• Work item: Type out the entries below again, character for character.

(Dataset entries)
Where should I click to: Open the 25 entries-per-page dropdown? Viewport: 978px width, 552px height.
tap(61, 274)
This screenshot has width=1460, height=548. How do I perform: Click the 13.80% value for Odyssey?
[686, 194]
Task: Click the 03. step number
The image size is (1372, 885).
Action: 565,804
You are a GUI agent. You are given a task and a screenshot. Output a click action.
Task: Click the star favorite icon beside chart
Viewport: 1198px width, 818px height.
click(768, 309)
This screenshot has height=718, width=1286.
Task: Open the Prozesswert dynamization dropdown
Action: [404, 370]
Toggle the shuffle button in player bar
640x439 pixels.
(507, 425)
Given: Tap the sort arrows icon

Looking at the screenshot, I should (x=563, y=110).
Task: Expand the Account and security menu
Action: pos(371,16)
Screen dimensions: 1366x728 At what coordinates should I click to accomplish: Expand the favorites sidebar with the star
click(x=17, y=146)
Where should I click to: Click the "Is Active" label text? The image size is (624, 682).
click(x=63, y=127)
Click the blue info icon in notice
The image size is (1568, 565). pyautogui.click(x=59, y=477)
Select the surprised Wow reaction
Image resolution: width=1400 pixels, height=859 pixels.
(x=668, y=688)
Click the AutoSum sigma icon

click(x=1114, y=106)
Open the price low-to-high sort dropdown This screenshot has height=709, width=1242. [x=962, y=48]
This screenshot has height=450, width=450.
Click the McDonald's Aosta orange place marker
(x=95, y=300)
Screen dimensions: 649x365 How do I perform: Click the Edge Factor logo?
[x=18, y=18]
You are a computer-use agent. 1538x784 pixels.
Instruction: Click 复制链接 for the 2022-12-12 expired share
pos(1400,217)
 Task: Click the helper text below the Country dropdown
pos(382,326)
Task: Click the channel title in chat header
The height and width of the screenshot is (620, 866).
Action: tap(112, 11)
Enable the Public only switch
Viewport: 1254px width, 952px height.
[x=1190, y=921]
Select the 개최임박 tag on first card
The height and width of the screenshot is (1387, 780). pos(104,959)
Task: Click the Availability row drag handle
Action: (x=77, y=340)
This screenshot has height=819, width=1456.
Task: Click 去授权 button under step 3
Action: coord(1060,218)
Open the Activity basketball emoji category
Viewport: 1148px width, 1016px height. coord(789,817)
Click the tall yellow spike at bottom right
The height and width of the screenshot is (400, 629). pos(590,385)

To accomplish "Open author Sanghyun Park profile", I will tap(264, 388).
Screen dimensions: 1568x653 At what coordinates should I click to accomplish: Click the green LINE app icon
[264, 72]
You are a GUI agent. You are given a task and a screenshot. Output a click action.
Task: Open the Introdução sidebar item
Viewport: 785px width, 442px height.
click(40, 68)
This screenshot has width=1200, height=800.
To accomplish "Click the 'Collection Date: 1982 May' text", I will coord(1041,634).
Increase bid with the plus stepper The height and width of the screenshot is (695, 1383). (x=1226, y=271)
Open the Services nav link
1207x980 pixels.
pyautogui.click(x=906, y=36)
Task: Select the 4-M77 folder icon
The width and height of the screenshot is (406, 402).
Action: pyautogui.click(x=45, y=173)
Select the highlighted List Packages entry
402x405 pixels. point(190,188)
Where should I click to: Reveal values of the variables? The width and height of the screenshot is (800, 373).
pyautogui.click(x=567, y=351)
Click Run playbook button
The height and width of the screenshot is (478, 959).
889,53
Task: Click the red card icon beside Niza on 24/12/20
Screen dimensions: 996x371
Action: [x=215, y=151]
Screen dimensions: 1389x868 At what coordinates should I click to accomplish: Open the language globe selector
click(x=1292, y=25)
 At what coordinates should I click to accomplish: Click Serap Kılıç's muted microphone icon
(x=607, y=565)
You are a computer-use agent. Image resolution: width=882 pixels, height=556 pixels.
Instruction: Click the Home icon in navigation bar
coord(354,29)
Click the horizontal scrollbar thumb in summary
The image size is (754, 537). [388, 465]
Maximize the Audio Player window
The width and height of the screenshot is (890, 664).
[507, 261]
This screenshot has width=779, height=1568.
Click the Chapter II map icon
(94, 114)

• Answer:
Where should I click to: Open the 25 entries-per-page dropdown? Viewport: 978px width, 552px height.
tap(61, 274)
This screenshot has width=1460, height=548. How do I perform: Click the 13.80% value for Odyssey?
[686, 194]
Task: Click the 03. step number
The image size is (1372, 885).
Action: 565,804
You are a GUI agent. You are given a task and a screenshot. Output a click action.
Task: Click the star favorite icon beside chart
Viewport: 1198px width, 818px height.
click(768, 309)
This screenshot has height=718, width=1286.
Task: Open the Prozesswert dynamization dropdown
Action: [404, 370]
Toggle the shuffle button in player bar
640x439 pixels.
(507, 425)
Given: Tap the sort arrows icon

Looking at the screenshot, I should (x=563, y=110).
Task: Expand the Account and security menu
Action: pos(371,16)
Screen dimensions: 1366x728 At what coordinates should I click to accomplish: Expand the favorites sidebar with the star
click(x=17, y=146)
Where should I click to: Click the "Is Active" label text? The image size is (624, 682).
click(x=63, y=127)
Click the blue info icon in notice
The image size is (1568, 565). pyautogui.click(x=59, y=477)
Select the surprised Wow reaction
Image resolution: width=1400 pixels, height=859 pixels.
(x=668, y=688)
Click the AutoSum sigma icon

click(x=1114, y=106)
Open the price low-to-high sort dropdown This screenshot has height=709, width=1242. [x=962, y=48]
This screenshot has height=450, width=450.
Click the McDonald's Aosta orange place marker
(x=95, y=300)
Screen dimensions: 649x365 How do I perform: Click the Edge Factor logo?
[x=18, y=18]
You are a computer-use agent. 1538x784 pixels.
Instruction: Click 复制链接 for the 2022-12-12 expired share
pos(1400,217)
 Task: Click the helper text below the Country dropdown
pos(382,326)
Task: Click the channel title in chat header
The height and width of the screenshot is (620, 866).
Action: tap(112, 11)
Enable the Public only switch
Viewport: 1254px width, 952px height.
[x=1190, y=921]
Select the 개최임박 tag on first card
The height and width of the screenshot is (1387, 780). pos(104,959)
Task: Click the Availability row drag handle
Action: (x=77, y=340)
This screenshot has height=819, width=1456.
Task: Click 去授权 button under step 3
Action: coord(1060,218)
Open the Activity basketball emoji category
Viewport: 1148px width, 1016px height. coord(789,817)
Click the tall yellow spike at bottom right
The height and width of the screenshot is (400, 629). pos(590,385)

To accomplish "Open author Sanghyun Park profile", I will tap(264, 388).
Screen dimensions: 1568x653 At what coordinates should I click to accomplish: Click the green LINE app icon
[264, 72]
You are a GUI agent. You are given a task and a screenshot. Output a click action.
Task: Open the Introdução sidebar item
Viewport: 785px width, 442px height.
click(40, 68)
This screenshot has width=1200, height=800.
To accomplish "Click the 'Collection Date: 1982 May' text", I will coord(1041,634).
Increase bid with the plus stepper The height and width of the screenshot is (695, 1383). (x=1226, y=271)
Open the Services nav link
1207x980 pixels.
pyautogui.click(x=906, y=36)
Task: Select the 4-M77 folder icon
The width and height of the screenshot is (406, 402).
Action: pyautogui.click(x=45, y=173)
Select the highlighted List Packages entry
402x405 pixels. point(190,188)
Where should I click to: Reveal values of the variables? The width and height of the screenshot is (800, 373).
pyautogui.click(x=567, y=351)
Click Run playbook button
The height and width of the screenshot is (478, 959).
889,53
Task: Click the red card icon beside Niza on 24/12/20
Screen dimensions: 996x371
Action: [x=215, y=151]
Screen dimensions: 1389x868 At what coordinates should I click to accomplish: Open the language globe selector
click(x=1292, y=25)
 At what coordinates should I click to accomplish: Click Serap Kılıç's muted microphone icon
(x=607, y=565)
You are a computer-use agent. Image resolution: width=882 pixels, height=556 pixels.
Instruction: Click the Home icon in navigation bar
coord(354,29)
Click the horizontal scrollbar thumb in summary
The image size is (754, 537). [388, 465]
Maximize the Audio Player window
The width and height of the screenshot is (890, 664).
[507, 261]
This screenshot has width=779, height=1568.
Click the Chapter II map icon
(94, 114)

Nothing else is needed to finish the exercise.